小さなクラスで英語指導をしていると、ときに生徒が気がかりな、固定しそうな好ましくない英語のクセを出し始めるのに気づく。
一年くらい前のこと、幼児のときから絵本でリードアラウドをしてきたひとりの小学生クラス生徒の英語の一本調子が気になりだした。
そこそこ読めるのだがどうも一本調子なのだ。
「お経みたい」とクラスメートに言われて、ひょうきんな本人も調子に乗って、ますます一本調子に磨きをかけそうで、指導者としてだんだん悩みが深くなっていた。
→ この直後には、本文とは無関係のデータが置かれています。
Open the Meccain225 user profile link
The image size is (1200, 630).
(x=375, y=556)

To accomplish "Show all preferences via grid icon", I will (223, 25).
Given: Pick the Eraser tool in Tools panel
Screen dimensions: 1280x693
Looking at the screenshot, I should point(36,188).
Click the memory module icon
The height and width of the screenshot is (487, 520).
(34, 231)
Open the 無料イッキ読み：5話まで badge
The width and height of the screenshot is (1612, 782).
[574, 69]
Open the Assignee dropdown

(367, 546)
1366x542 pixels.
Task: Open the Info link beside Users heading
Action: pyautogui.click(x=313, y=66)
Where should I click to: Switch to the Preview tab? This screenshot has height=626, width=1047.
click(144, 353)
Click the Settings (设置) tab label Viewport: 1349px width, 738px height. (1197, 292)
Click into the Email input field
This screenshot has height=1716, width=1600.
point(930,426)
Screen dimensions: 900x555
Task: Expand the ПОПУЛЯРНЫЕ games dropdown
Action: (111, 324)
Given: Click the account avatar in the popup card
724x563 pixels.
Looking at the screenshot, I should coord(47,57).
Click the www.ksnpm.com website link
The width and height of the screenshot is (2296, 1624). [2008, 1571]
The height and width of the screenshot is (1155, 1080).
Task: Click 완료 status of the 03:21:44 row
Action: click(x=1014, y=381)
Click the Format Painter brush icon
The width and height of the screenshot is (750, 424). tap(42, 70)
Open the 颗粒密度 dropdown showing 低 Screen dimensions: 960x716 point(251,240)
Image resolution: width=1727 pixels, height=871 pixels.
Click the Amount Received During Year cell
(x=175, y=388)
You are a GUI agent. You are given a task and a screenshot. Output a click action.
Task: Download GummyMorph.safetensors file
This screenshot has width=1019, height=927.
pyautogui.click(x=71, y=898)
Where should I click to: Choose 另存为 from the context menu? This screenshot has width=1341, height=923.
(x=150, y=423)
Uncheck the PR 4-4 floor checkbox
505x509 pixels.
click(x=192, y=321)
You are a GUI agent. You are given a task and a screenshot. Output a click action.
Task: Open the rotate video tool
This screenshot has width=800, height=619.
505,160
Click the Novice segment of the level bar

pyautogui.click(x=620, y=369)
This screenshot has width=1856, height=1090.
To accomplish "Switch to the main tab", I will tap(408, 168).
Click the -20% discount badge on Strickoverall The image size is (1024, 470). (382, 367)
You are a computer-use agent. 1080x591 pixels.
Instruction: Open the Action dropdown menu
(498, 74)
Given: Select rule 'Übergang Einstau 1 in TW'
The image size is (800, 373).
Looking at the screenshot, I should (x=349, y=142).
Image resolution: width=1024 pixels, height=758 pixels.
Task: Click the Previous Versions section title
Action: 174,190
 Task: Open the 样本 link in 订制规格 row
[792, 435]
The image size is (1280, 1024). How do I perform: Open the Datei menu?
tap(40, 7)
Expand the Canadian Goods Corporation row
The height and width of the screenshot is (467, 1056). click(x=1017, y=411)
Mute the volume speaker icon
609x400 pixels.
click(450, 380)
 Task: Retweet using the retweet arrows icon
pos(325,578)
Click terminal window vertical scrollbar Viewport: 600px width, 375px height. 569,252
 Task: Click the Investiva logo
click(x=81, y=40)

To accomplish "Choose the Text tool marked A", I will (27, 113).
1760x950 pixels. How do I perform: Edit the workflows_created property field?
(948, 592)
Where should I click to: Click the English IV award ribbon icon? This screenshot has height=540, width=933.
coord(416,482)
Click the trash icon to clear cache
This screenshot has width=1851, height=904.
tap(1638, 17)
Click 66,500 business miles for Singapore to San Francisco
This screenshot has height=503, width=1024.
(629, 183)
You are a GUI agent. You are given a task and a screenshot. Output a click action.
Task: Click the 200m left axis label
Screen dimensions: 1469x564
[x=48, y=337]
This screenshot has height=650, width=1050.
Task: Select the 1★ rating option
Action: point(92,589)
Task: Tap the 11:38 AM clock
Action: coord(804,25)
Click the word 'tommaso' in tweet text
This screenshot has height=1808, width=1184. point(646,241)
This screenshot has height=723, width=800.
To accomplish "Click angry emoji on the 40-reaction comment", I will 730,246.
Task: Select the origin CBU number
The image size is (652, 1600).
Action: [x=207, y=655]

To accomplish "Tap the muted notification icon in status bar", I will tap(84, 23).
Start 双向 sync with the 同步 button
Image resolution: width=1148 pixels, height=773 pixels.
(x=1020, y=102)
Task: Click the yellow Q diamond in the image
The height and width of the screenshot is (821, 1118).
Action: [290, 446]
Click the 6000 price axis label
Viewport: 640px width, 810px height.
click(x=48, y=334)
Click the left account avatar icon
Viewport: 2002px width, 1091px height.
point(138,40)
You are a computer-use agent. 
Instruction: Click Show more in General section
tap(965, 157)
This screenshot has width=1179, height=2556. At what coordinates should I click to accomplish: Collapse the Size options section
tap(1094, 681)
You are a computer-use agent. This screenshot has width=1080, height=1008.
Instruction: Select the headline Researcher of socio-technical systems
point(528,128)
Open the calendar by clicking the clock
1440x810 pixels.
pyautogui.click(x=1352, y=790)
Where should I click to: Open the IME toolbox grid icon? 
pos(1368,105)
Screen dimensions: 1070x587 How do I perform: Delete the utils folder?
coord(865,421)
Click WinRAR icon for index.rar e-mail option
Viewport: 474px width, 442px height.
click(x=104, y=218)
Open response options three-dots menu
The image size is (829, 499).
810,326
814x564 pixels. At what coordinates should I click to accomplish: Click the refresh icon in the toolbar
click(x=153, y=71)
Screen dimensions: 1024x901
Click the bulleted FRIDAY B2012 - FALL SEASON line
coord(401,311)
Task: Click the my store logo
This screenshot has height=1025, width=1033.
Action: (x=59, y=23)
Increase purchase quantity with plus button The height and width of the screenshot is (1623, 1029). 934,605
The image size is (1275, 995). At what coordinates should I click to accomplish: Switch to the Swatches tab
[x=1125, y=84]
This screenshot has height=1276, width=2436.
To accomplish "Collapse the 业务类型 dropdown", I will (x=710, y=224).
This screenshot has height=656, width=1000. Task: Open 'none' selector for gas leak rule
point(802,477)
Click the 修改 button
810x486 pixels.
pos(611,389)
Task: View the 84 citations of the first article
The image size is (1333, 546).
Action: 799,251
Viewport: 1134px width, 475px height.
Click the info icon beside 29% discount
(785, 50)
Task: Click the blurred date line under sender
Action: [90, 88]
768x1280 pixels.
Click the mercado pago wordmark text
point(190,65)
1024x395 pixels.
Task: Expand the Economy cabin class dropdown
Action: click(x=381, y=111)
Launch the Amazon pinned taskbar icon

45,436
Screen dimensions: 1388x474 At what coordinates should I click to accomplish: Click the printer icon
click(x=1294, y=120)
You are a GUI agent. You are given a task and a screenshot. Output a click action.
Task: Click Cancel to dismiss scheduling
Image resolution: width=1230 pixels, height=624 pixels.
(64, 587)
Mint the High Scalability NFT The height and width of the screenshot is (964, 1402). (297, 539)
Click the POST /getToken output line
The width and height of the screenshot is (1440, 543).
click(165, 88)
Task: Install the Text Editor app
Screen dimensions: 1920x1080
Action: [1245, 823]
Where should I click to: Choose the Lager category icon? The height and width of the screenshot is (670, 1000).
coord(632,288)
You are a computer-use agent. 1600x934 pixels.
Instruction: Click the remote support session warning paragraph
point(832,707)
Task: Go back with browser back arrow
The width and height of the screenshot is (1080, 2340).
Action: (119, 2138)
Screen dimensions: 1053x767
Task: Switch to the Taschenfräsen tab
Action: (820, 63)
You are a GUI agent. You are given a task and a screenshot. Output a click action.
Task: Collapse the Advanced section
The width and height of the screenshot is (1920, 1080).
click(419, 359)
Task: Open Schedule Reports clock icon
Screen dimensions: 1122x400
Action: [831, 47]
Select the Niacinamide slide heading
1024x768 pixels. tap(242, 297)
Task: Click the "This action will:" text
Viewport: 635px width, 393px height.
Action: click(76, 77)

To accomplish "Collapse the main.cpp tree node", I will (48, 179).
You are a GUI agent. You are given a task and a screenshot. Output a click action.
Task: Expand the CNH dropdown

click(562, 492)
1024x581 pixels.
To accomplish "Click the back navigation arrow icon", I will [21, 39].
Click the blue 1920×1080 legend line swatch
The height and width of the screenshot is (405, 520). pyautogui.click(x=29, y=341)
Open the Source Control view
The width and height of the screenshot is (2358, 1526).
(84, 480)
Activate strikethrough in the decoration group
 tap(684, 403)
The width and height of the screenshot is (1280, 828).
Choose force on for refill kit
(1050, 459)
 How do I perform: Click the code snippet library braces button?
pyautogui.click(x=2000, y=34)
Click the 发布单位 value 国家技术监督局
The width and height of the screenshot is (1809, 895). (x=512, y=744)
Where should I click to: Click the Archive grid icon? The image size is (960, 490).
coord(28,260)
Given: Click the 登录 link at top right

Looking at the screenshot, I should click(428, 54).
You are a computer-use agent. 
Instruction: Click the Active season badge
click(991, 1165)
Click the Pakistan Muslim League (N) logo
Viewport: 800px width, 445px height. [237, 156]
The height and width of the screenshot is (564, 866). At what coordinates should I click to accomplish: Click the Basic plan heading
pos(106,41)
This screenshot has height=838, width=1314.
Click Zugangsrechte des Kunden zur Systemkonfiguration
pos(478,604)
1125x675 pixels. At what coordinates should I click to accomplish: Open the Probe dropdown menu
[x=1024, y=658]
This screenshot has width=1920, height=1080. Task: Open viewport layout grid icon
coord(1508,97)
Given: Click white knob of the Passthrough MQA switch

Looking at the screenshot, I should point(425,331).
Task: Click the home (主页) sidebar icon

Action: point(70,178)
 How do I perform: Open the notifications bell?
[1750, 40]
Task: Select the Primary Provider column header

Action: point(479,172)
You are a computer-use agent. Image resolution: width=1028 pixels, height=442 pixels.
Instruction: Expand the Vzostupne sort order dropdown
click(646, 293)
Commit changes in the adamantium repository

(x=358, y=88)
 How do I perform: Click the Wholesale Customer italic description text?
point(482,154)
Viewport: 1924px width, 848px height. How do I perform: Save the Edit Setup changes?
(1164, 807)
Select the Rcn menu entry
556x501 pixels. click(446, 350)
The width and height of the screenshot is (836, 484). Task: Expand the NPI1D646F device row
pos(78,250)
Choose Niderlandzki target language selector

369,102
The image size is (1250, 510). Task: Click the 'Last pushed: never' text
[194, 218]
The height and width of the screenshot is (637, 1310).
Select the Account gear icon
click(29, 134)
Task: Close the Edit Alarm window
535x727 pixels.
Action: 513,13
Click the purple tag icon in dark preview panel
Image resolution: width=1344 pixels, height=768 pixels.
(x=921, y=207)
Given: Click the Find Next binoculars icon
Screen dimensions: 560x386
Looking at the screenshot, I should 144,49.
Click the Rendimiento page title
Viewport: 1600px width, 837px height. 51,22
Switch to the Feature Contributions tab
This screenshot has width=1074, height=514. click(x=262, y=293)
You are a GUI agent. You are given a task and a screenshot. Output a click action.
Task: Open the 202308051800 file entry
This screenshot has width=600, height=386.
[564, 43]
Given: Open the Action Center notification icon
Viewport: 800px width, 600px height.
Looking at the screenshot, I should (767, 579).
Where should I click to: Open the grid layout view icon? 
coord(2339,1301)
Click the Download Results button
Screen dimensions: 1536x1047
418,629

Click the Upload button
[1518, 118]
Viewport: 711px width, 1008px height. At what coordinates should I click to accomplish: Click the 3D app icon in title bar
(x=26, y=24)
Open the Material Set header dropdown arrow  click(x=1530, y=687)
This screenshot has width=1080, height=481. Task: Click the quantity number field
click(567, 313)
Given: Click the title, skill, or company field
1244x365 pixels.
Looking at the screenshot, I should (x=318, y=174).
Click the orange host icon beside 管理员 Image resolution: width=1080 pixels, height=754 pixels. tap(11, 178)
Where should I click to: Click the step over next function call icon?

リードアラウドをずっとやってきて、お経みたいな英語じゃ…。胃も痛くなる。
そこで、試したのがシャドウイング。
この年の子どもに出来るかな、などと心配したのは杞憂だった。
これまでも、手本を読み、その後に続いて読ませていたが、シャドウイングと違って手本を聞いてからちょっと間が空くと、手本などまったく左から右へと、耳から抜けてしまうのであった。
それが、シャドウイングさせたら、どうだ。
まず、難なく後についてこられるのに感心した。
そして、素晴らしい。
指導者の読み方にすっかり「つられて」、読み間違えはないし、自然なイントネーションも表現もちゃんとついているではないか。
なんだ、できるじゃない!
シャドウイング、どこがいいのかというと…
手本のすぐ後をついて読むから、まず聞き耳をたてる。
それから反射的に声に出すから、真似が自然にできる。
第二言語習得論的に言えば、
音声インプットの知覚とほぼ同時に
同じ音声を発音することによる効果だ。
模倣しほぼ同時に再現すること、これがシャドウイングでの習得だ。
この生徒は、おかげで今はすっかり読むスピードも上がり、
文尾でちゃんと音が下がってセンテンスの終わりもわかるし、
微妙なニュアンスもつき始め、あの「お経読み」はまるで、遠い昔の話のように思う今日この頃である。